### Problem description
Count the lines in the records below that contain the word "group", and reply with only that number.

[Dataset records]
[Start of Attachment]

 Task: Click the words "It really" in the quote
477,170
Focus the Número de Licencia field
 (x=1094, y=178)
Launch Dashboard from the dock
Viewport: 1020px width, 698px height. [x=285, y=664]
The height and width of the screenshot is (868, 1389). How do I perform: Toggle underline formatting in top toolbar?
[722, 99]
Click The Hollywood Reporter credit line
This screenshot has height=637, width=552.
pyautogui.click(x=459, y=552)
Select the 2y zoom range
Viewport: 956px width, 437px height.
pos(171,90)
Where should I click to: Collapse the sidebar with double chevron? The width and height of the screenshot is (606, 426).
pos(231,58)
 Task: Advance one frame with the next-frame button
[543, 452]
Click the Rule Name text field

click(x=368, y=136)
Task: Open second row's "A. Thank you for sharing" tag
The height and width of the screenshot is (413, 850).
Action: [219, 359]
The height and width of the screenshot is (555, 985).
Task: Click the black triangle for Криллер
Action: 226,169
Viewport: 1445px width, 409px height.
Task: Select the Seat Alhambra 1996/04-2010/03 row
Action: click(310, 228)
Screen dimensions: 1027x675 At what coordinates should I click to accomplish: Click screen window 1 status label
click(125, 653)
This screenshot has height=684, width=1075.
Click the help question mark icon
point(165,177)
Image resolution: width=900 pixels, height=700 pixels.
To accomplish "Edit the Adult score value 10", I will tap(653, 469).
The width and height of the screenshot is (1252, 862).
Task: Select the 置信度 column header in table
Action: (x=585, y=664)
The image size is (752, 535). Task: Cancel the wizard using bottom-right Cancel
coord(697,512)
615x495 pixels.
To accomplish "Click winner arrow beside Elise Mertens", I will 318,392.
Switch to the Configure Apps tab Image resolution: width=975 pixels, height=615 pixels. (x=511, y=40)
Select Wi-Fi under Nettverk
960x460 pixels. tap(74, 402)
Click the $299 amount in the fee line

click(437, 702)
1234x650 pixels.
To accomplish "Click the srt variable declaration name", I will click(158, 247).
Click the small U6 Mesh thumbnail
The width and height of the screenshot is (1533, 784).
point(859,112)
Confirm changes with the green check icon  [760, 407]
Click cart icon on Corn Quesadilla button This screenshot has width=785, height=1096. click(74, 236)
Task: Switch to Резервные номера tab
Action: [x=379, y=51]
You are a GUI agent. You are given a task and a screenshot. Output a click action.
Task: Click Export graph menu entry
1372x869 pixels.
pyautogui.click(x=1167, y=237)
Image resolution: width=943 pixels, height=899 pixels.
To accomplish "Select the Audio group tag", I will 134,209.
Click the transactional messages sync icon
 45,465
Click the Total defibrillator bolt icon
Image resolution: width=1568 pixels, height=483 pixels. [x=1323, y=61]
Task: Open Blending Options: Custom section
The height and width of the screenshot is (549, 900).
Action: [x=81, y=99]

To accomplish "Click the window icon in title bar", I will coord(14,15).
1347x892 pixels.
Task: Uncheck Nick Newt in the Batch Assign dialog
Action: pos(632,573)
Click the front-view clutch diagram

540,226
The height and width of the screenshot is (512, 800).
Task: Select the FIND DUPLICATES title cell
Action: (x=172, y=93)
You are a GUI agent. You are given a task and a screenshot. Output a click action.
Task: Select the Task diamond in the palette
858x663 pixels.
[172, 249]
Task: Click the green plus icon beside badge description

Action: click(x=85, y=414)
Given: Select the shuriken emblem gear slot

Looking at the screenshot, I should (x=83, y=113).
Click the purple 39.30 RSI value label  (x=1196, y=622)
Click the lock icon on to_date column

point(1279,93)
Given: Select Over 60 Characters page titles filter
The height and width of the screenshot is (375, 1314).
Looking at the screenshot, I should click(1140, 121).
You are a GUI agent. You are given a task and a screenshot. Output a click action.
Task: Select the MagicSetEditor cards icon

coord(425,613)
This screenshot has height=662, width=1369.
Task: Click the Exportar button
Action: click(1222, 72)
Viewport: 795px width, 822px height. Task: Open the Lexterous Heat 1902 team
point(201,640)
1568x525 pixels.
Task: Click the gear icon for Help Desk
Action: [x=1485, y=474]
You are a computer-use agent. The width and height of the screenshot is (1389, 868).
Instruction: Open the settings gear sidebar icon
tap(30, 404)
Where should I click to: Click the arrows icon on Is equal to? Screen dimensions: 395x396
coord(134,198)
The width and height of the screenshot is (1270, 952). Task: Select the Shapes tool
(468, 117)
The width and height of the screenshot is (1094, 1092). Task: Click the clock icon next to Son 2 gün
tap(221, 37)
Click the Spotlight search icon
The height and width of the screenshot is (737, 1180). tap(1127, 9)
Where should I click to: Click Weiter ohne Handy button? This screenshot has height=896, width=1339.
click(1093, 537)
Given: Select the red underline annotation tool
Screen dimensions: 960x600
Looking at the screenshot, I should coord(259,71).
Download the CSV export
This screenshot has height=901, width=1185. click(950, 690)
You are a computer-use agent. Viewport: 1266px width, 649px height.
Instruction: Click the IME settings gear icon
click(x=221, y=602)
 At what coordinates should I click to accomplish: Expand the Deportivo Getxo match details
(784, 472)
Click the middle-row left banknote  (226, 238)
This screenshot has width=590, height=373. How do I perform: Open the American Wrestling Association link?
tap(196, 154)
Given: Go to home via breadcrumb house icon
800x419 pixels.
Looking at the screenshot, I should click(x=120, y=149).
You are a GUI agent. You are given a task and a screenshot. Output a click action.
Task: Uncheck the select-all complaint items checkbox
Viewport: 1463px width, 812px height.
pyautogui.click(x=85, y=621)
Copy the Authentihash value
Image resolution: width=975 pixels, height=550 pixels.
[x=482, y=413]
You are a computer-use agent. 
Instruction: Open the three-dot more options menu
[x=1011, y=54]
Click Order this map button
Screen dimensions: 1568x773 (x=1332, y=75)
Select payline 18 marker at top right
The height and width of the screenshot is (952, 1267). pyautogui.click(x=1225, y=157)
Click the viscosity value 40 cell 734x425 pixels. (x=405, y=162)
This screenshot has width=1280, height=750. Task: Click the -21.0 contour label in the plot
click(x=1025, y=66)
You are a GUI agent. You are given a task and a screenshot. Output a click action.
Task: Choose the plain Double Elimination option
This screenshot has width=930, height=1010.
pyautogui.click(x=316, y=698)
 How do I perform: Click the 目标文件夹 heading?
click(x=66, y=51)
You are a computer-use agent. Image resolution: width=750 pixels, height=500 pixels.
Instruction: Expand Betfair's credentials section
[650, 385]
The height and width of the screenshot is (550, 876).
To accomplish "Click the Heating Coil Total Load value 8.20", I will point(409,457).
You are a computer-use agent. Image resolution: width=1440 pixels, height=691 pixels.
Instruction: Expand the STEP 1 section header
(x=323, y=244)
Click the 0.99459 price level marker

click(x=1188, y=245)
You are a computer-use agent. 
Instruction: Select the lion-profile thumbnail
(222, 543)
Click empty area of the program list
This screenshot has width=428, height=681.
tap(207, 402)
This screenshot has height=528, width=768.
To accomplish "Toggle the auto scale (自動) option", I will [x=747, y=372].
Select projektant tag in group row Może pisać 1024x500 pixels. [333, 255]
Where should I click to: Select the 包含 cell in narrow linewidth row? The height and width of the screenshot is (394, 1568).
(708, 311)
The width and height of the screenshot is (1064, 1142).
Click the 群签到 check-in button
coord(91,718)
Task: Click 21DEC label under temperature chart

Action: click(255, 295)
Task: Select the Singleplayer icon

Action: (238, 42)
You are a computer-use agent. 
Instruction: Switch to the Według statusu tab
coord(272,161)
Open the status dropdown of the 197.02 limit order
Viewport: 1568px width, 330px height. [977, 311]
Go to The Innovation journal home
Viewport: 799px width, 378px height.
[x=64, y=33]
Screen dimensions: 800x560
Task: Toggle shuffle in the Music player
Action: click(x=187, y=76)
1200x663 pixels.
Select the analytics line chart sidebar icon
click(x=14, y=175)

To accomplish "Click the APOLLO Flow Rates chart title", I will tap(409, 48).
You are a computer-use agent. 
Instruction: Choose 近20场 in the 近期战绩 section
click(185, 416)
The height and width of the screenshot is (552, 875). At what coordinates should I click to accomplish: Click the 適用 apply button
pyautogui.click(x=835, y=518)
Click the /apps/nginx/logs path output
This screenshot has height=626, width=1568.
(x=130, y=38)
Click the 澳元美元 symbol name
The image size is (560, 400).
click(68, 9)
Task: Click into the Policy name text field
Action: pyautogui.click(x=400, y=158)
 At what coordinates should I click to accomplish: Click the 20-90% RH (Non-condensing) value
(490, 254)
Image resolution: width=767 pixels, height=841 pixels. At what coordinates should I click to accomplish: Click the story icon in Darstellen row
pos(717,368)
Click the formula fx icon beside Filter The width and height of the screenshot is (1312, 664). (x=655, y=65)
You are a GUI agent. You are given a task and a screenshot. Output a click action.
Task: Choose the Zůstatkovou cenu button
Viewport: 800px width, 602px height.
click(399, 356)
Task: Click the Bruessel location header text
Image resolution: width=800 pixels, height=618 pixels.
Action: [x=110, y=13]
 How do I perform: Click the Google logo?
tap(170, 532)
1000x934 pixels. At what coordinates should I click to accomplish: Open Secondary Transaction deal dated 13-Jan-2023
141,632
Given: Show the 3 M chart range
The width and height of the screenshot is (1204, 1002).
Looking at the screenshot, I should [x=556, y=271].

[End of Attachment]

### Your solution
2